Your instructions:
Using the line that contains "Open settings via the gear icon" as the first line and the last line of the data as the final one, give every line in that range again exactly.
── Input data ──
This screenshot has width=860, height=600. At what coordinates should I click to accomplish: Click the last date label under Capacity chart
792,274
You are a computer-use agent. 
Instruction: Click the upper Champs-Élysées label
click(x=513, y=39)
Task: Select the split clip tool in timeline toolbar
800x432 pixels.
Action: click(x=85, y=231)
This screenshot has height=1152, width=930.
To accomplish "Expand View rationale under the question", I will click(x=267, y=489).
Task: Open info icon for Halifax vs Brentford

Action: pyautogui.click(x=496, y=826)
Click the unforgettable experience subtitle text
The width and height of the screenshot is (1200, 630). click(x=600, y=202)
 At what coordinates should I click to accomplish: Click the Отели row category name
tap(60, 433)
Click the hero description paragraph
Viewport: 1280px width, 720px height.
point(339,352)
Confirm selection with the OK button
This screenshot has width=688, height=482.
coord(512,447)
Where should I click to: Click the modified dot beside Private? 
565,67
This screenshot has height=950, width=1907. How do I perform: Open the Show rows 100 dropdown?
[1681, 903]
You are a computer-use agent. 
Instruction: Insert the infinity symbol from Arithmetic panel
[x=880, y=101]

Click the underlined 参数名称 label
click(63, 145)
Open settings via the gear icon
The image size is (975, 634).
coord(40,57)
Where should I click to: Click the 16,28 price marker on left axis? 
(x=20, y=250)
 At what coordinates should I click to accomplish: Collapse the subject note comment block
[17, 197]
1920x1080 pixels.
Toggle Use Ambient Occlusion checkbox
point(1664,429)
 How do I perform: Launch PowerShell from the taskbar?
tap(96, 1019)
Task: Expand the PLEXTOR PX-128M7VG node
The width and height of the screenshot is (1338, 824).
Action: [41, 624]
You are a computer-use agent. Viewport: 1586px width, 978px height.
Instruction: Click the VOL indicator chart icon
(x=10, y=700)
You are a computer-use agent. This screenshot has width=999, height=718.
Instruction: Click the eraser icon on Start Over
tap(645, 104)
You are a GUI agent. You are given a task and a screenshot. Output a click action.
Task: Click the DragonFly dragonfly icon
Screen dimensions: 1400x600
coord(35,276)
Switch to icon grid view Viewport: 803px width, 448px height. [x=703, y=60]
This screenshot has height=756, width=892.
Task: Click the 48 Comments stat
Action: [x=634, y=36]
───
Answer box:
Open settings via the gear icon
The image size is (975, 634).
coord(40,57)
Where should I click to: Click the 16,28 price marker on left axis? 
(x=20, y=250)
 At what coordinates should I click to accomplish: Collapse the subject note comment block
[17, 197]
1920x1080 pixels.
Toggle Use Ambient Occlusion checkbox
point(1664,429)
 How do I perform: Launch PowerShell from the taskbar?
tap(96, 1019)
Task: Expand the PLEXTOR PX-128M7VG node
The width and height of the screenshot is (1338, 824).
Action: [41, 624]
You are a computer-use agent. Viewport: 1586px width, 978px height.
Instruction: Click the VOL indicator chart icon
(x=10, y=700)
You are a computer-use agent. This screenshot has width=999, height=718.
Instruction: Click the eraser icon on Start Over
tap(645, 104)
You are a GUI agent. You are given a task and a screenshot. Output a click action.
Task: Click the DragonFly dragonfly icon
Screen dimensions: 1400x600
coord(35,276)
Switch to icon grid view Viewport: 803px width, 448px height. [x=703, y=60]
This screenshot has height=756, width=892.
Task: Click the 48 Comments stat
Action: [x=634, y=36]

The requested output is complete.